Alternativas para reduzir o analfabetismo funcional no Brasil
Enviada em 26/04/2019
A leitura estende a visão de mundo do ser humano.
Em uma pesquisa realizada pela Market Research World, o Brasil ocupa a 27ª posição de leitores do mundo, abaixo dos países vizinhos, como Venezuela em 14ª, Argentina em 18º e México em 25º lugar, esses dados revelam que o hábito de ler dos brasileiros é escasso, e isto influência no letramento do indivíduo, de tal maneira que o estudo feito pelo Instituto Paulo Montenegro revela que 29% da população brasileira são analfabetas funcionais.
É notório que a desigualdade social amplifica o quadro de iletramento, entretanto a melhor alternativa para reduzir o analfabetismo funcional no país é o incentivo à leitura de qualidade, pois, não basta apenas ler livros, revistas e etc., que visam ao entretenimento, mas buscar obras relevantes, pois, a leitura estende a visão de mundo do ser humano e contribui para a formação de um sujeito ativo em sociedade.

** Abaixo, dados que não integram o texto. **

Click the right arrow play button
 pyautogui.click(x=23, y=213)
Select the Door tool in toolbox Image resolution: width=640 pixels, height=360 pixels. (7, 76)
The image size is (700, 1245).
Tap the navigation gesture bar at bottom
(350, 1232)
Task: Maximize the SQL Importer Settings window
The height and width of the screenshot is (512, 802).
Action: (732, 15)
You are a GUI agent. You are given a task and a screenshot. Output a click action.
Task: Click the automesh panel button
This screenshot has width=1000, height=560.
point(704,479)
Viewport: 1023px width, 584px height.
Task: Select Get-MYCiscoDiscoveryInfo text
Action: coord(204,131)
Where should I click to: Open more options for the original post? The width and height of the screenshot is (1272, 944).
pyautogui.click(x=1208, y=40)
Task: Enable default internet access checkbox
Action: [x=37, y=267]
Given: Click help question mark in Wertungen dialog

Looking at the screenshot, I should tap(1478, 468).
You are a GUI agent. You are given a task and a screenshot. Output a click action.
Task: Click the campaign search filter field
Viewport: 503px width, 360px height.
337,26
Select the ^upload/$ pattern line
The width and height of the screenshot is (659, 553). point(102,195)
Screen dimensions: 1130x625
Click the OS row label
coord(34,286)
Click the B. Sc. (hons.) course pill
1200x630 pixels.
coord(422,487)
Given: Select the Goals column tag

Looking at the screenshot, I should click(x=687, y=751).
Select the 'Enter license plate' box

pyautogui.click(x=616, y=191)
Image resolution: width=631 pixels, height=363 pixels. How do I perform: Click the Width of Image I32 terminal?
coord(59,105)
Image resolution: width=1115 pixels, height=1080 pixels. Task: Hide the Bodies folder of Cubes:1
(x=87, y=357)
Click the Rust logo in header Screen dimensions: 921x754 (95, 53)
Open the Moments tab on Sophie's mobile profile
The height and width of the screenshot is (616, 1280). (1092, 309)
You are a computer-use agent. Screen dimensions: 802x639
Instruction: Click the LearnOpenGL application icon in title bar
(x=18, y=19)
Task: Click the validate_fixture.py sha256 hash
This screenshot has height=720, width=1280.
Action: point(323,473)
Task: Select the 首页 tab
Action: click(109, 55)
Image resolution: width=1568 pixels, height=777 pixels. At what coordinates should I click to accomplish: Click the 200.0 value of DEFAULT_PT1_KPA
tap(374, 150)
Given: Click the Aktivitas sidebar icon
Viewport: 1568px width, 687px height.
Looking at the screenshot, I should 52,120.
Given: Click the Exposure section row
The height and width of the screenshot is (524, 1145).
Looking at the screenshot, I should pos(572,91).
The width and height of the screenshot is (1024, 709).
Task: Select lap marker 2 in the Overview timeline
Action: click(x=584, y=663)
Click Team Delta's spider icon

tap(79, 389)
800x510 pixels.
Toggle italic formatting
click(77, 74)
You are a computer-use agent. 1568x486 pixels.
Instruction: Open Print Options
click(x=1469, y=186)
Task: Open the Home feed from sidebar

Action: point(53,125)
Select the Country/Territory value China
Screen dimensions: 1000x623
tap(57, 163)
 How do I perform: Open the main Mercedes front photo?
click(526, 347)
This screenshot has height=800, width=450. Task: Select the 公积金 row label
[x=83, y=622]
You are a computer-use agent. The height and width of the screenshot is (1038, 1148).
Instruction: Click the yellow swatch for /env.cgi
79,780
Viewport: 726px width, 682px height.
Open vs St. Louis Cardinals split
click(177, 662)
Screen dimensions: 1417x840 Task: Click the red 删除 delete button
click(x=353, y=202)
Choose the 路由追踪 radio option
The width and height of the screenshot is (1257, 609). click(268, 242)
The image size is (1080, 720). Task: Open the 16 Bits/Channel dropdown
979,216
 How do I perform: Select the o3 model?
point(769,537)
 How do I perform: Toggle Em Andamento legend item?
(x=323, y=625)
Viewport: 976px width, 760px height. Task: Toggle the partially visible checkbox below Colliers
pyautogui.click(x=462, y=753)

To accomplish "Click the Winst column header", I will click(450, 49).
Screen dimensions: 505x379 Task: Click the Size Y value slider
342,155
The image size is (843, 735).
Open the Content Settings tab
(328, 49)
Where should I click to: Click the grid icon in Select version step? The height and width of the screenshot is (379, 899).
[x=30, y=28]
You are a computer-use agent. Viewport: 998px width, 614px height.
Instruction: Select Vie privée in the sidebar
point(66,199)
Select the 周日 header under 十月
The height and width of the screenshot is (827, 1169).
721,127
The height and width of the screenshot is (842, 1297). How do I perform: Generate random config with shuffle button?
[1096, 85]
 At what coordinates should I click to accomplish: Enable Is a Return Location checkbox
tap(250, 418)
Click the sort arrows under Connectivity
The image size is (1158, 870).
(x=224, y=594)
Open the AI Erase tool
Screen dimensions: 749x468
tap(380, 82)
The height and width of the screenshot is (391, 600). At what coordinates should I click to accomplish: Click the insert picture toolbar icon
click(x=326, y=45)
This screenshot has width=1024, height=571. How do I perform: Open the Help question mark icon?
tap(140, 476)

Em primeira análise, o livro é a forma mais eficiente de alcançar conhecimento, de acordo com René Descartes, no Discurso do Método, uma boa leitura é uma conversa com autores do passado, que nos transmitem seus conhecimentos, ou seja, ao desenvolver o hábito de ler bons conteúdos, o sujeito ganhará habilidades e aumentará o seu conhecimento.
Além disso, no Brasil a infraestrutura escolar, a indisciplina dos alunos, a falta de comprometimento dos pais, e professores despreparados, afetam os poucos ânimos a leitura existentes, contudo, o sistema educacional torna-se ineficiente por sua escassez de organização, a Lei de Diretrizes e Bases da Educação, Art.º 23 dá liberdade para cada esfera escolástica se ordenar em ciclos, séries, e assim por diante, e com isso muitos discentes terminam o período escolar mal sabendo ler ou escrever, acarretando analfabetismo funcional, pela falta de um sistema de ensino unificado que respeite tanto alunos como professores.
Em última análise, mesmo com a fragilidade da educação brasileira é possível modificar o atual quadro de iletramento, é necessário fortificar as bases da educação, tornar a leitura uma disciplina a ser cumprida nas cargas horárias em toda a esfera educacional, desde a pré-escola até ao pós-doutorado.
Portanto, esta ação para colocar a literatura como matéria escolar obrigatória, deve partir da Câmara dos Deputados, sendo apresentado como projeto de lei, mas para que isto aconteça é preciso que a população manifeste esta proposta, e também, é de suma importância que obras clássicas sejam incluídas na disciplina, mas estas atitudes deverão ser tomadas por pessoas adeptas a leitura que sabem o valor da importância que é o ato de ler.